## Supplied data
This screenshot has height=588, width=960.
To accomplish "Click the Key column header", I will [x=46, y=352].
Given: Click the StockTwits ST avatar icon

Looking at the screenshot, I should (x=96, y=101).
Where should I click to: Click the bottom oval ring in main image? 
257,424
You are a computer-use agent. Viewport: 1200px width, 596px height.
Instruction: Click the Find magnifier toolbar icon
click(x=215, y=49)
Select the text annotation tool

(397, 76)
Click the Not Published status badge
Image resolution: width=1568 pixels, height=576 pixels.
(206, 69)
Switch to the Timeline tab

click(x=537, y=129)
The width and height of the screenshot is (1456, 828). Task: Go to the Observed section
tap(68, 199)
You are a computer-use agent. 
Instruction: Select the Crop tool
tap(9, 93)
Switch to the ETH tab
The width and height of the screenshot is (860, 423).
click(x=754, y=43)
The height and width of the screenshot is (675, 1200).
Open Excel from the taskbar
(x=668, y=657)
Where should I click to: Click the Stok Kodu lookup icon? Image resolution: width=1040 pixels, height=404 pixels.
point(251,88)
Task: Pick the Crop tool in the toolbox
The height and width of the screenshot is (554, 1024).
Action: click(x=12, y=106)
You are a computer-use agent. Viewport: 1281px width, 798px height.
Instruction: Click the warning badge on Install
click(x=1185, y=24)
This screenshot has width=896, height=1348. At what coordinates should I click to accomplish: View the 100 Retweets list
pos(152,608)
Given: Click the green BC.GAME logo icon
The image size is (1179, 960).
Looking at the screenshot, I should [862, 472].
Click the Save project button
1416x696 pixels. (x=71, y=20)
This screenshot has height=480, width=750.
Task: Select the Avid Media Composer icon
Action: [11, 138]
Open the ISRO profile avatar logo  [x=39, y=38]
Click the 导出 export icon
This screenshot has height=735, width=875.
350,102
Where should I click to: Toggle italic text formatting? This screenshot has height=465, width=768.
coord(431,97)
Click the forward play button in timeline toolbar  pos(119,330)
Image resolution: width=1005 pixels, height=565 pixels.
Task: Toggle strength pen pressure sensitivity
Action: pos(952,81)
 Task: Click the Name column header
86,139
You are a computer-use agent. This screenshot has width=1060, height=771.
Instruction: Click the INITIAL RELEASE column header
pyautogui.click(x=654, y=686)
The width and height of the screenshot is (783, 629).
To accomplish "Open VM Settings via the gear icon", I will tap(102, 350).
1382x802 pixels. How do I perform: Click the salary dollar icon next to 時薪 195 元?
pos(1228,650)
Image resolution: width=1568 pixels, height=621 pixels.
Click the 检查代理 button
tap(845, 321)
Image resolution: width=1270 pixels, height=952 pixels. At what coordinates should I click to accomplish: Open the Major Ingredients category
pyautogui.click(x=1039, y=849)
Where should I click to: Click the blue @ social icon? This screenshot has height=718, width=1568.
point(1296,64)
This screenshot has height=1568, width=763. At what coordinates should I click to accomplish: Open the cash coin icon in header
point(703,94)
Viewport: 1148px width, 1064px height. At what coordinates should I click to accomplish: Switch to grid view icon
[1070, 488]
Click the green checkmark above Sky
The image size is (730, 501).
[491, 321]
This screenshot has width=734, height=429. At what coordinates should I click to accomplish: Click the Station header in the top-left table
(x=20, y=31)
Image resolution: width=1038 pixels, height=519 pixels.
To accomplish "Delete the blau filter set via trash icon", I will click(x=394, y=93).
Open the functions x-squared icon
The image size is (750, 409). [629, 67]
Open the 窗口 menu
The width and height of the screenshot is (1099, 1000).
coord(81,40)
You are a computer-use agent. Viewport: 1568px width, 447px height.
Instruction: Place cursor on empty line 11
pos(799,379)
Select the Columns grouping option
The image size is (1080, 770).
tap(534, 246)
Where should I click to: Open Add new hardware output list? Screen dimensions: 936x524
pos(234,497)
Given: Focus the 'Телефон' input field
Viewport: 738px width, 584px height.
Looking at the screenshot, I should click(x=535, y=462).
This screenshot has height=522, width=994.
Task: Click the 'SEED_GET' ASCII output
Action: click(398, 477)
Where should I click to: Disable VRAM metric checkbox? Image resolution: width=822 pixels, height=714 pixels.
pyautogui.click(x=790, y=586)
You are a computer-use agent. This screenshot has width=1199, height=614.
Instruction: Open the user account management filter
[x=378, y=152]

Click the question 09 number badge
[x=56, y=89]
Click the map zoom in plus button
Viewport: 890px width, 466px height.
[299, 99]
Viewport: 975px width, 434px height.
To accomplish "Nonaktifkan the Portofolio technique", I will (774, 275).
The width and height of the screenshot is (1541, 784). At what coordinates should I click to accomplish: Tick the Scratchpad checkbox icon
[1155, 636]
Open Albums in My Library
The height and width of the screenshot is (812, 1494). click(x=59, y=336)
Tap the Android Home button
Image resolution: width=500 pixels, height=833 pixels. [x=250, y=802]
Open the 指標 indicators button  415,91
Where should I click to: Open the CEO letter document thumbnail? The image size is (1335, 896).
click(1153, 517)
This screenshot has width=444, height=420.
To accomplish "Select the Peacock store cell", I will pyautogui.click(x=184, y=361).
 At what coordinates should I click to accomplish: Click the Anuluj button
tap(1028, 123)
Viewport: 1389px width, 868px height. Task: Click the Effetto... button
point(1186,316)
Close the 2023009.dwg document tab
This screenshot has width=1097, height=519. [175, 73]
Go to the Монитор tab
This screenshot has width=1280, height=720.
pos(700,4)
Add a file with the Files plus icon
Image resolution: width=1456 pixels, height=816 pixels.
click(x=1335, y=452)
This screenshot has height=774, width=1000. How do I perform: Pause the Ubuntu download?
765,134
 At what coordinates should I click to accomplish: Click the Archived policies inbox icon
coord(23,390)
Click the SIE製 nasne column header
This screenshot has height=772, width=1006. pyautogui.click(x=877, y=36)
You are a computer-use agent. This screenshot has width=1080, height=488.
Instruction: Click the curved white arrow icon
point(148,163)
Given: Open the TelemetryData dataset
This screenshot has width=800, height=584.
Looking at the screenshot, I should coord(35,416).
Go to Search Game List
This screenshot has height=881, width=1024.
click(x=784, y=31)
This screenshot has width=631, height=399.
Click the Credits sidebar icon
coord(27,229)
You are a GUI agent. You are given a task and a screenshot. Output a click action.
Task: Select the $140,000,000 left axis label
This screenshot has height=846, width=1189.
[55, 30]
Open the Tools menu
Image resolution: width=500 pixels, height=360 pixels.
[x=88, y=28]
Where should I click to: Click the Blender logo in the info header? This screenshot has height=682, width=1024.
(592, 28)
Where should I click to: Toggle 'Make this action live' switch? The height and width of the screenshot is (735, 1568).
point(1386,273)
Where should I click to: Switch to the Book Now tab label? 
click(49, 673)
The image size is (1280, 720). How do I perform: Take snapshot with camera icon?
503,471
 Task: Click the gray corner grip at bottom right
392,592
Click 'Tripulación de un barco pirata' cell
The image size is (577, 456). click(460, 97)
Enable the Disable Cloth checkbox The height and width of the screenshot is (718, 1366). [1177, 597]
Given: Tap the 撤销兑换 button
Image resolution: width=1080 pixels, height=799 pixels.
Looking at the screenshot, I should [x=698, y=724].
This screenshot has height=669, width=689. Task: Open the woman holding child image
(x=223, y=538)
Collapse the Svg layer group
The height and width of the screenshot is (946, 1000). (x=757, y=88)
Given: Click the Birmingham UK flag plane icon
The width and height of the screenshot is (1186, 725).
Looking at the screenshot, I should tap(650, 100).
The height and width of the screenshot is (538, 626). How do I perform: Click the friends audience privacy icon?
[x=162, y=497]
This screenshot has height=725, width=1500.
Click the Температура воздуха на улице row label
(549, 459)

## What the task asks
Where a line of the entries contains "green", report that line.

## Result
Given: Click the green BC.GAME logo icon
Click the green checkmark above Sky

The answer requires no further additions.